When reviewing a modification request, the court considers factors including whether any change in employment was made in good faith, the receiving spouse’s efforts to become self-supporting, changes in either party’s income since the last order, and the property each party received in the divorce.5Illinois General Assembly. Illinois Code 750 ILCS 5/510 – Modification and Termination of Provisions for Maintenance, Support, Educational Expenses, and Property Disposition
Not every maintenance order works the same way. If the parties agree in their settlement to make maintenance “non-modifiable,” neither side can later ask the court to change the amount or duration based on changed circumstances. Conversely, the parties can agree to “reviewable” maintenance by setting a specific review date. When that date arrives, the court re-examines the situation without requiring anyone to prove a substantial change occurred — the review date itself is the trigger. For marriages under ten years, a judge can designate the award as a permanent termination at the end of its fixed term, meaning the receiving spouse cannot seek an extension. In longer marriages, judges lack that power, and the recipient retains the right to request an extension when the award period ends.1Illinois General Assembly. Illinois Code 750 ILCS 5/504 – Maintenance
Certain events terminate maintenance by operation of law, without anyone needing to file a motion. The obligation ends upon the death of either spouse, the remarriage of the receiving spouse, or the receiving spouse living with a new partner on a continuing, conjugal basis.5Illinois General Assembly. Illinois Code 750 ILCS 5/510 – Modification and Termination of Provisions for Maintenance, Support, Educational Expenses, and Property Disposition Cohabitation disputes can get contentious because “continuing conjugal basis” requires more than just sharing a residence — it implies a relationship that resembles a marriage.

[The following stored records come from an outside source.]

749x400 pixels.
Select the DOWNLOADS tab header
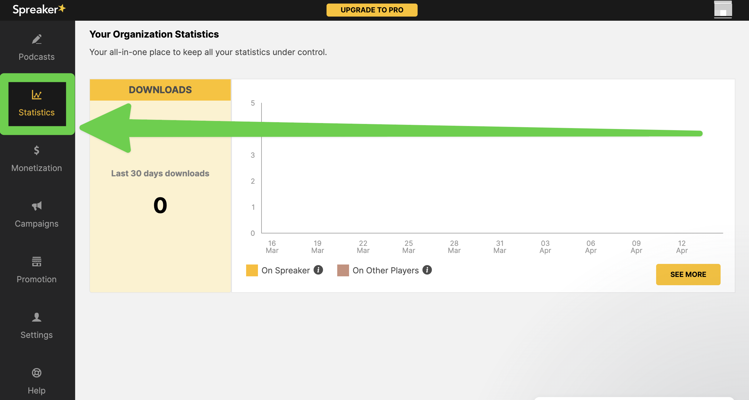pos(160,90)
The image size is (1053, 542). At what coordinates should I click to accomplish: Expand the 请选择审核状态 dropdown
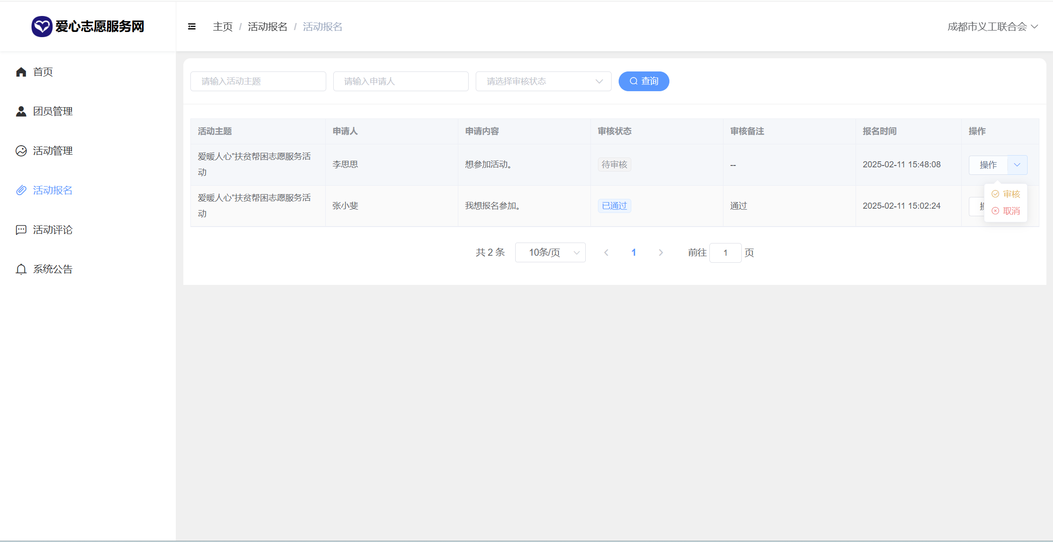[543, 81]
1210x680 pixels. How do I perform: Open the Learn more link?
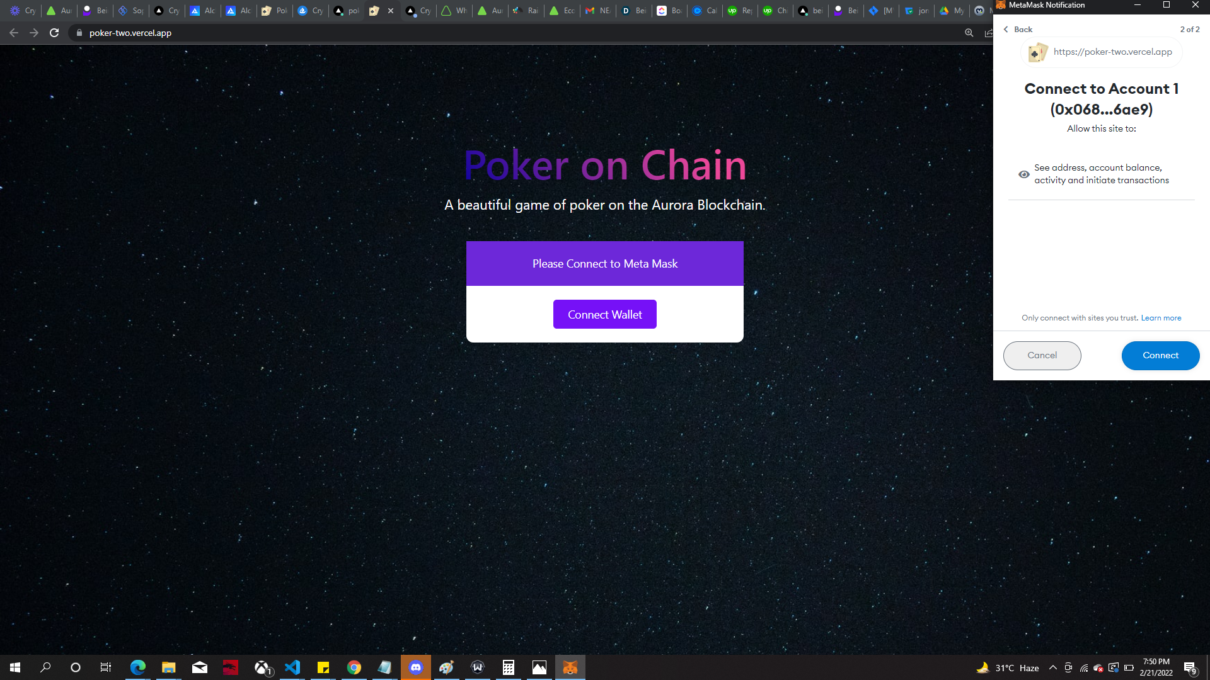click(1161, 318)
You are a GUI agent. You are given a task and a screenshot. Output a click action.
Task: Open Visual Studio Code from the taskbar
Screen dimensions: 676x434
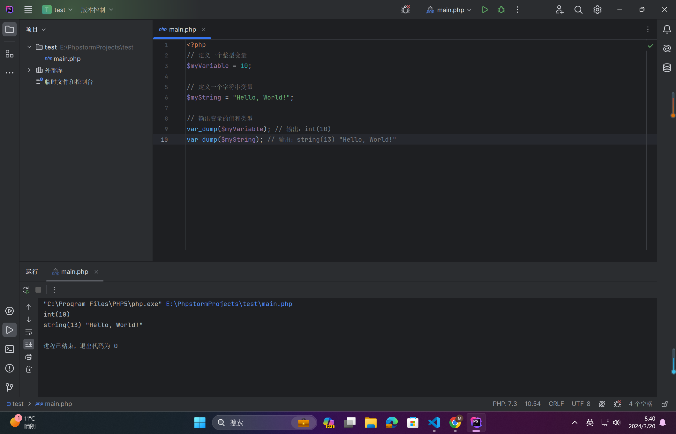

These automatic termination rules have one important exception: the parties can override them in a written agreement incorporated into the divorce judgment. If your settlement agreement specifically states that maintenance survives remarriage or cohabitation, the statutory triggers won’t apply. This kind of provision is unusual but not unheard of, particularly in long marriages where the receiving spouse negotiated hard for certainty.
A maintenance order is a court order, and ignoring it carries real consequences. If the paying spouse falls behind, the recipient can file a petition asking the court to hold the payor in contempt. A judge who finds willful non-payment can order immediate payment of all past-due amounts, impose interest or penalties, award attorney’s fees to the recipient, order wage garnishment, or in extreme cases impose jail time until the payor complies.
The most common enforcement tool is an income withholding order, which directs the payor’s employer to deduct maintenance from each paycheck and send it directly to the recipient or the State Disbursement Unit. The payor cannot block this — only the employee has the right to dispute the terms, and they must do so through the issuing court, not through their employer. Unpaid maintenance can also become a lien against the payor’s real estate, preventing them from selling or refinancing until the debt is cleared.
One point that trips people up: if the paying spouse genuinely can’t afford the payments due to job loss or illness, the correct move is to file a motion to modify the order. Simply stopping payments doesn’t work. Until the court formally changes the amount, the original obligation stays in effect and arrears keep accumulating.